A Conversation with Painting Instructor Mark Daniel Nelson

By Elysia Michaelsen, Director of Education on 09/21/2017

I read in a statement about your practice that you create work in pursuit of the "contemporary sublime". How would you define that?
It's kind of a yin-yang idea in relation to the nineteenth century idea of sublime. I feel there's always a strong urge to get kitschy when trying to do something that communicates awe and wonder, but there's a unique contemporary language we can maniuplate to that end.

Have you achieved it yet?

Occasionally, I think, yes. I have a series called Arcadia that sometimes gets close. It's a mash-up of minimalist abstraction and twentieth century regionalism or american realism. However others like them simply because they are paintings of houses, which I'm fine with too.

What are you working on in the studio?
I'm coming off of a massive, many months-long failed abstract project. I was inspired by some great shows last fall in Denver to work in a new mode. I gave it a try on a larger scale, and...catastrophe. I'm now getting sketches ready for my next round of work. It will likely be a more conservative body of work, so I can get back to my comfort zone for a few months.

- **Parts of the exercise**:
1. In the interview, how would the stretch from "Have you achieved" through "fine with too." read if you change "Arcadia" to "Elysium"?
2. Can you lay out the records from the start through the line containing "coord(20,57)" as a two-column CSV with columns instruction and response, one row per record? Put each record's text and its answer in a single quoted field, with line breaks turned into spaces.

- **Entries shown**:

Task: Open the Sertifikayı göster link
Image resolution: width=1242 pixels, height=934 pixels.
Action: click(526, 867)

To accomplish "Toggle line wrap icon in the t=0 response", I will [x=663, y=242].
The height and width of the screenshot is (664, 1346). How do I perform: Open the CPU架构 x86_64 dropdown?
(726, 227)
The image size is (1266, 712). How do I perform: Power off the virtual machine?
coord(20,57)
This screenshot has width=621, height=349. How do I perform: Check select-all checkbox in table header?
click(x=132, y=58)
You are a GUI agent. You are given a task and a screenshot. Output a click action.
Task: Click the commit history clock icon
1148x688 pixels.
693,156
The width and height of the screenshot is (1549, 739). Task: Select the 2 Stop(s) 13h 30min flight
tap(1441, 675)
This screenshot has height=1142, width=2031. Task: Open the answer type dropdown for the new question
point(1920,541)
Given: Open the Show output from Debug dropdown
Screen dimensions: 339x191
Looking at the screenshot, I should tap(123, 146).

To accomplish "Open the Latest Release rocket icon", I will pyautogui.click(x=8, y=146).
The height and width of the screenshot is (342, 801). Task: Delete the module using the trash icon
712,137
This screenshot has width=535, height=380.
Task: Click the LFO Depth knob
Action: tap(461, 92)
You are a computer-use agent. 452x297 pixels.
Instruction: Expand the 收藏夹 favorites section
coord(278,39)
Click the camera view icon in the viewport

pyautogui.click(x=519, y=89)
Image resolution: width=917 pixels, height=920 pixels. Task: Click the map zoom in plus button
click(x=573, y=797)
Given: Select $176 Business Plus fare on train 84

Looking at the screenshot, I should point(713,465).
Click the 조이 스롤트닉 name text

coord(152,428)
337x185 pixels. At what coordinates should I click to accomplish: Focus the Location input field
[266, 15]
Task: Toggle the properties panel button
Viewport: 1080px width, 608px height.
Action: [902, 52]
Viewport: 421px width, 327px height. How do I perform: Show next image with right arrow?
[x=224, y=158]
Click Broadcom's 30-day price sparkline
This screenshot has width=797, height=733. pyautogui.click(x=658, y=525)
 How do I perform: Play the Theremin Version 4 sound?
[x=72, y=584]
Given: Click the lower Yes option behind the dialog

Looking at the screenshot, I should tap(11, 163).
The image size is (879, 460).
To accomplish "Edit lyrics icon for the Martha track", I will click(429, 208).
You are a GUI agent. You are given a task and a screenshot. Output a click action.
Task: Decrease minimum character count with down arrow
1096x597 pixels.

- **Outputs in order**:
1.
Have you achieved it yet?

Occasionally, I think, yes. I have a series called Elysium that sometimes gets close. It's a mash-up of minimalist abstraction and twentieth century regionalism or american realism. However others like them simply because they are paintings of houses, which I'm fine with too.

2.
instruction,response
"Task: Open the Sertifikayı göster link Image resolution: width=1242 pixels, height=934 pixels.","Action: click(526, 867)"
"To accomplish ""Toggle line wrap icon in the t=0 response"",","I will [x=663, y=242]."
"The height and width of the screenshot is (664, 1346). How do I perform: Open the CPU架构 x86_64 dropdown?","(726, 227)"
"The image size is (1266, 712). How do I perform: Power off the virtual machine?","coord(20,57)"